下記の回路に流れる電流を網目電流法を用いて答えよ。
(1)電流源を持つ網目回路。電流変数\(i_{1},i_{2},i_{3}\)
(2)リアクタンス成分を持つ回路と抵抗Rに流れる電流\(i_{R}\)

網目電流法とは
平面グラフにおける網目(メッシュ)毎に電流変数\(I_{i}\)を設定。回路方程式を用いて各網目の電流変数を求める方法を言います。
平面グラフとは、与えられた電気回路が平面上で交差しないものを言います。もし、枝が重なる場合は節点として存在しなければなりません。
なお、ある区間と区間を合わせた複数のメッシュで構成されている領域を一つの電流変数として表すことはできません。
枝電流法との違い
網目電流法は、枝電流法と比較して
- 電流変数の数が少ない。(計算時間:小)
- 立てた回路方程式同士の線形独立性を確認しなくて良い。

1.について、単純に閉路1つを作るためには枝が3本必要です。そのため、枝電流法の場合は3つ変数が必要ですが、網目の場合は1つで済みます。これが全ての網目についてもいえるので、使用する電流変数の数を格段に減らせます。
2.について、枝電流法で電流源を接続する場合を考えます。この場合、節点がn個あればn-1個までしか電流則で線形独立になる式が立てられません。このように、枝電流法の場合、線形独立性に気を付けて立式していく必要がありますが、網目電流法の場合、閉路数の分だけ機械的に立式できます。
網目電流法の使用方法
基本的に、閉路一つごとに回路方程式(電圧則)を立てていけば良いです。
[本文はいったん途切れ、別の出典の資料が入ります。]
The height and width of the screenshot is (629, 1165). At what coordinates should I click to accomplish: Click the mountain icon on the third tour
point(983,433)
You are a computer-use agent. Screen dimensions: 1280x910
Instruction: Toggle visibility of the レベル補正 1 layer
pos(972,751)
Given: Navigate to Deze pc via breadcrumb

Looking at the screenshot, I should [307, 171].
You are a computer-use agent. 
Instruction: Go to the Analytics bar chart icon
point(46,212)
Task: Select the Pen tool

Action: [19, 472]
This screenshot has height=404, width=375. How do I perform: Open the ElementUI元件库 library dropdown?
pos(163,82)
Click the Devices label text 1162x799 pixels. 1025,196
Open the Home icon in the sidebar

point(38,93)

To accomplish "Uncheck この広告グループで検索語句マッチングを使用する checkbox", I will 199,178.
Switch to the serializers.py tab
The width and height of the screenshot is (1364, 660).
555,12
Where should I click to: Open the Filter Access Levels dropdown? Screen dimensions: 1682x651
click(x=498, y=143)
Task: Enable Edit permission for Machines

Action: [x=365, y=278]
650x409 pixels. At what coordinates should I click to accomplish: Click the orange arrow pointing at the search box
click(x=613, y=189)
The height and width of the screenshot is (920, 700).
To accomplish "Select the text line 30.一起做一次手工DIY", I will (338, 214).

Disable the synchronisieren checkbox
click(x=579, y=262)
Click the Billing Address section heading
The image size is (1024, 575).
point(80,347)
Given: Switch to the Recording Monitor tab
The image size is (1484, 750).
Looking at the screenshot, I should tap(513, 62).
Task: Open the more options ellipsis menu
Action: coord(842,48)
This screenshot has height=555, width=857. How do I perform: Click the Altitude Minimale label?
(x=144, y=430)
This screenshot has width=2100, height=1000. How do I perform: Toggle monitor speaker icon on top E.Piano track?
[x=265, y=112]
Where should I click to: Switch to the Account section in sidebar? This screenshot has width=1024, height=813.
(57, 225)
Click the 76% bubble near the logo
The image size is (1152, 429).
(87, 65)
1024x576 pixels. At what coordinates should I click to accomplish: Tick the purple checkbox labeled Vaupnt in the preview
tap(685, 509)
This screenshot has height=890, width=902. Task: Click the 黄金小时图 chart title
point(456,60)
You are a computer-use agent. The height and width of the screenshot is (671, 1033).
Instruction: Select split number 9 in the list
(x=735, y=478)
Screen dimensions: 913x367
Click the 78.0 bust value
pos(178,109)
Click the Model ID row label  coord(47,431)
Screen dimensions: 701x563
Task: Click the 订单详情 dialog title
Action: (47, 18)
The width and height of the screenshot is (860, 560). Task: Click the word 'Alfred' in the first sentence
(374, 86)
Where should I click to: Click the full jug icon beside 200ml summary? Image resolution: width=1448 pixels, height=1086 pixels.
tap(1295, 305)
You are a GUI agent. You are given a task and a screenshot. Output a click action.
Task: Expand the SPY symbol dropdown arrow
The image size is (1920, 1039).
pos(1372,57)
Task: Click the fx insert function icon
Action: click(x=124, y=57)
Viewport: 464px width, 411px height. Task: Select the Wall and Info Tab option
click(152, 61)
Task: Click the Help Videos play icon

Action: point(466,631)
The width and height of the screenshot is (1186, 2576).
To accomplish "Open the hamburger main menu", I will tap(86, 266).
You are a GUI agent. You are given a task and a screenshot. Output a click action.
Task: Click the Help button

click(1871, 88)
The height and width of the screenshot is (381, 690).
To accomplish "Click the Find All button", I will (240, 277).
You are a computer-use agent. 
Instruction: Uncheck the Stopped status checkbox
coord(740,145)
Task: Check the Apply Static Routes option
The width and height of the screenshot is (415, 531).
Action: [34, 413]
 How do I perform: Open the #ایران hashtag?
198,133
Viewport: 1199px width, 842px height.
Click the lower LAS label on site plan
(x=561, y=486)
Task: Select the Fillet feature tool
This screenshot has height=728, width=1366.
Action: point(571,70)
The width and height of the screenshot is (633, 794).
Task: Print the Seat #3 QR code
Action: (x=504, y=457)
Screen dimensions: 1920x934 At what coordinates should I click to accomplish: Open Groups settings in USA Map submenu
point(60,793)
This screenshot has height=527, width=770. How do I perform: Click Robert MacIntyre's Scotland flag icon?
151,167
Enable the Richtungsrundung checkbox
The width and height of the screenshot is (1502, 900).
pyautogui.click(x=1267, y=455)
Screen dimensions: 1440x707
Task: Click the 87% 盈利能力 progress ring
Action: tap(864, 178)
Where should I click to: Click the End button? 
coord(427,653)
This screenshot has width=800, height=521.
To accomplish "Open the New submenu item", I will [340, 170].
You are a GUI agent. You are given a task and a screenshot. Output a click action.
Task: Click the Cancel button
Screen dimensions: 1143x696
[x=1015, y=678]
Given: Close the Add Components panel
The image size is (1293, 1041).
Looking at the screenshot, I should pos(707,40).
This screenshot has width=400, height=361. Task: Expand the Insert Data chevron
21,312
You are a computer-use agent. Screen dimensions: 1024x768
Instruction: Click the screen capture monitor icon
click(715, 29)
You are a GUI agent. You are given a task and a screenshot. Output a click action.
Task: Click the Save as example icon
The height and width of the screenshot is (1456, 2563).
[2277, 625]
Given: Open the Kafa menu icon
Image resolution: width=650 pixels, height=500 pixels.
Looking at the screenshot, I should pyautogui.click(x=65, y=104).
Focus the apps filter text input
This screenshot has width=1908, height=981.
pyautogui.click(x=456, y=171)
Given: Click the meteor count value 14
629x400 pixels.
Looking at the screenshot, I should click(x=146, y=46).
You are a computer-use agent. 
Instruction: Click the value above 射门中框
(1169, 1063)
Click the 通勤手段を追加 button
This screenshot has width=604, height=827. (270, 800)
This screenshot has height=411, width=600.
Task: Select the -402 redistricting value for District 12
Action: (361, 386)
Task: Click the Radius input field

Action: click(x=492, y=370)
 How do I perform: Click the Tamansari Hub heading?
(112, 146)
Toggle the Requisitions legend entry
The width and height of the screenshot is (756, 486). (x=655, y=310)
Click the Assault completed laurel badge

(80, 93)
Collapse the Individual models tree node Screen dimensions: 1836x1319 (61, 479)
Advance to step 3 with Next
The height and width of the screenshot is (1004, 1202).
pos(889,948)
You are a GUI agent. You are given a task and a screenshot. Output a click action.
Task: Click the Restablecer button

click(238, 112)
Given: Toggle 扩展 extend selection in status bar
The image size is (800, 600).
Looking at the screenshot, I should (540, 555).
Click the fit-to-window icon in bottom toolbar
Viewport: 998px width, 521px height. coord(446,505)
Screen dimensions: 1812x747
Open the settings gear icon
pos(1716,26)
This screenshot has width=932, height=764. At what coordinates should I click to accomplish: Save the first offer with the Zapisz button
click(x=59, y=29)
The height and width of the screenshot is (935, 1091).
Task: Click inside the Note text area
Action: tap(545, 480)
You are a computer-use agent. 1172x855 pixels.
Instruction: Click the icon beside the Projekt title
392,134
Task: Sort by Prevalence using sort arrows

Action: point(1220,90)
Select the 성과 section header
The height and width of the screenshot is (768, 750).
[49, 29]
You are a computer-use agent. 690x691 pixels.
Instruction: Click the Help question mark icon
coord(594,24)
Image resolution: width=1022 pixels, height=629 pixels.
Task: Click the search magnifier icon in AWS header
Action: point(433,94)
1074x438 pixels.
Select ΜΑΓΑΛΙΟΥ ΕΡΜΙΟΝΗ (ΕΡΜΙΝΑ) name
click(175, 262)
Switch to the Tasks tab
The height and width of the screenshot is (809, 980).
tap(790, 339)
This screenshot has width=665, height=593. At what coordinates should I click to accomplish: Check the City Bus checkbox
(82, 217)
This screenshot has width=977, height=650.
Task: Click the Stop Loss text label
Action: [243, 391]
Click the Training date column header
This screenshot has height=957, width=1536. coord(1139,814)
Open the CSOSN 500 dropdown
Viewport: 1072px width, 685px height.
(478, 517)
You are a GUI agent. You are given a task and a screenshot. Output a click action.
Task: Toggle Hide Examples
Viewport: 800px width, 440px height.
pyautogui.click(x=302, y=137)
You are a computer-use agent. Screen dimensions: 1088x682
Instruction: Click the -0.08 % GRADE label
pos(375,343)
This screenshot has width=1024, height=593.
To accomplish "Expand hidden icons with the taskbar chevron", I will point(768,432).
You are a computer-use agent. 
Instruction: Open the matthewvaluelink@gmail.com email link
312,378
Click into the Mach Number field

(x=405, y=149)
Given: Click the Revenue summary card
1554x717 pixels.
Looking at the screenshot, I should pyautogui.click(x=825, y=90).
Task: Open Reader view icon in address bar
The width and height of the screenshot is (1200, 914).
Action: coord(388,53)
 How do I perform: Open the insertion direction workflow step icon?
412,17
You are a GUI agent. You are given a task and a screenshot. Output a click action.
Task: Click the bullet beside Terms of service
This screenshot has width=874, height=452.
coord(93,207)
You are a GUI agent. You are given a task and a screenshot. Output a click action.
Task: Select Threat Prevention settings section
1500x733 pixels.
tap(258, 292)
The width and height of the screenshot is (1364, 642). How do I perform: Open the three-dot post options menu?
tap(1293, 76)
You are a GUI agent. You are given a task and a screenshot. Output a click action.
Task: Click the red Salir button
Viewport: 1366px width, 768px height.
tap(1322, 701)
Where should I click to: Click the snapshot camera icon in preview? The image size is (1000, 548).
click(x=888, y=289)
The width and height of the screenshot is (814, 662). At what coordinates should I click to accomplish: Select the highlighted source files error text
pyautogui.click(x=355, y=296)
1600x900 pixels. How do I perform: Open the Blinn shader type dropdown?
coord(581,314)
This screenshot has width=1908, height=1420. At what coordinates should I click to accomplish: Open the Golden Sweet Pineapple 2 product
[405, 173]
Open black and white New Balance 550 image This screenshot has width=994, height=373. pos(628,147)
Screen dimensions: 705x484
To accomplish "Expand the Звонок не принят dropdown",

ただし、ある素子に流れる電流が、隣の閉路で設定した電流の影響を受ける場合は、その分を考慮して立式する必要があります。
また、電流源が存在する閉路の場合は、その閉路で設定した電流変数は電流源の値に等しくなります。
解答例
(1)電流源付きの網目回路

\(I_{1},I_{2},I_{3}\)の回路方程式は
\begin{cases}I_{1}=2 \\ 0=4(I_{2}+I_{c})+10(I_{2}-I_{1})+2I_{2} \\ 6=4(I_{2}+I_{3})+5(I_{3}+I_{1})\end{cases}
上式の\(I_{1}=2\)を第二式、第三式に代入し
\begin{cases}0=16I_{2}+4I_{3}-20 \\ 6=4I_{2}+9I_{3}+10\end{cases}
これを解くと
\begin{cases}I_{2}=\dfrac{49}{32} \\ I_{3}=-\dfrac{9}{8}\end{cases}
(2)リアクタンス付きの網目回路

回路方程式は
\begin{cases}6=(12+j3)I_{1}+12I_{2} \\ 2=12I_{1}+(12-j2)I_{2} \end{cases}
これを解ける形に変形する。第1式から第2式を引き算し、\(4=j3I_{1}+j2I_{2}\)。第二式を連立し
\begin{cases}j16=-12I_{1}-8I_{2} \\ 2=12I_{1}+(12-j2)I_{2} \end{cases}
\begin{aligned}I_{2}=-1.2+j3.4\end{aligned}
これを第一式に代入すると
\begin{aligned}12I_{1}&=-j16-8(-1.2+j3.4) \\ I_{1}&=0.8-j3.6\end{aligned}
抵抗Rに流れる電流\(I_{R}\)は、\(I_{1},I_{2}\)の足し合わせなので
\begin{aligned}I_{R}=-0.4-j0.2\end{aligned}
最後に
院試では、基本的に枝電流法で解くことをオススメします。ただし、回路のメッシュが多いときは閉路電流法で解くことも選択肢に入るかもしれません。